Skip to content

Yukon teachers tops

The Yukon might have a shortage of affordable housing and family doctors, but it has no shortage of quality educators. Two Yukon teachers were recognized this year by the Prime Minister's Awards for Excellence in Early Childhood Education.
LIFEteachers

The Yukon might have a shortage of affordable housing and family doctors, but it has no shortage of quality educators.

Two Yukon teachers were recognized this year by the Prime Minister’s Awards for Excellence in Early Childhood Education.

Stephanie Davidson, from the Dawson Childcare Association in Dawson City, was awarded a Certificate of Achievement, and Dominic Bradford, from Montessori Borealis in Whitehorse, was honoured with a Certificate of Excellence.

While one award is reserved for the Yukon, this year the territory garnered two.

Not bad for a place with the population the size of a small southern town.

For Davidson the award came as a pleasant surprise.

She only found out that she had won when called for comment.

-- Work order --
Set down the part of the Yukon teachers article starting with "Skip to content" and going on through "Certificate of Excellence.", word for word.

(Stored data entries)
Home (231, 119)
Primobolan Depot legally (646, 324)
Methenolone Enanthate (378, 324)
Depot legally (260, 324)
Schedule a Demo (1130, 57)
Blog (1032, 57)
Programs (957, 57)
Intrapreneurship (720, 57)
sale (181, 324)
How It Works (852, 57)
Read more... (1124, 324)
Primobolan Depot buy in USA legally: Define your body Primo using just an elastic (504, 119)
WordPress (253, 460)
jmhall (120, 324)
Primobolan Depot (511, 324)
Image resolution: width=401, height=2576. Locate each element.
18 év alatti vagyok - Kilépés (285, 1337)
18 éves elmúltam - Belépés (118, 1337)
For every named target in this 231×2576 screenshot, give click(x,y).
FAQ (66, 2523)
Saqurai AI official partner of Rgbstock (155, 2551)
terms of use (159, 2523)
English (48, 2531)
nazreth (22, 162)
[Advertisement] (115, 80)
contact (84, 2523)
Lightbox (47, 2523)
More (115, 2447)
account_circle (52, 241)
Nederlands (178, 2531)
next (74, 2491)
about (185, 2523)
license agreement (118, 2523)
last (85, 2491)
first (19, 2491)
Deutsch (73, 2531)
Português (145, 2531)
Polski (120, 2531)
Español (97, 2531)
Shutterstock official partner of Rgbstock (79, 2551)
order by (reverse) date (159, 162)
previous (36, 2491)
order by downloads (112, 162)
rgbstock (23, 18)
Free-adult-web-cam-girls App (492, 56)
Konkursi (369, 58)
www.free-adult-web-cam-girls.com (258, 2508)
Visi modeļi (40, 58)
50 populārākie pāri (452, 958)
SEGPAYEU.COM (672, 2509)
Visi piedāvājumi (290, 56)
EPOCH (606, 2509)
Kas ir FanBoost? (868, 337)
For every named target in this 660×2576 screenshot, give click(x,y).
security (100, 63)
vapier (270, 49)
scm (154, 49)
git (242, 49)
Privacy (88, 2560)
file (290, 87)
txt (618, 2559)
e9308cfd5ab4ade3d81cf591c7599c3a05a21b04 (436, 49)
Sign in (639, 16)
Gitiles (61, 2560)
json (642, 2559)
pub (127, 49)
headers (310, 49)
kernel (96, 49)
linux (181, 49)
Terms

-- Task response --
Skip to content

Yukon teachers tops

The Yukon might have a shortage of affordable housing and family doctors, but it has no shortage of quality educators. Two Yukon teachers were recognized this year by the Prime Minister's Awards for Excellence in Early Childhood Education.
LIFEteachers

The Yukon might have a shortage of affordable housing and family doctors, but it has no shortage of quality educators.

Two Yukon teachers were recognized this year by the Prime Minister’s Awards for Excellence in Early Childhood Education.

Stephanie Davidson, from the Dawson Childcare Association in Dawson City, was awarded a Certificate of Achievement, and Dominic Bradford, from Montessori Borealis in Whitehorse, was honoured with a Certificate of Excellence.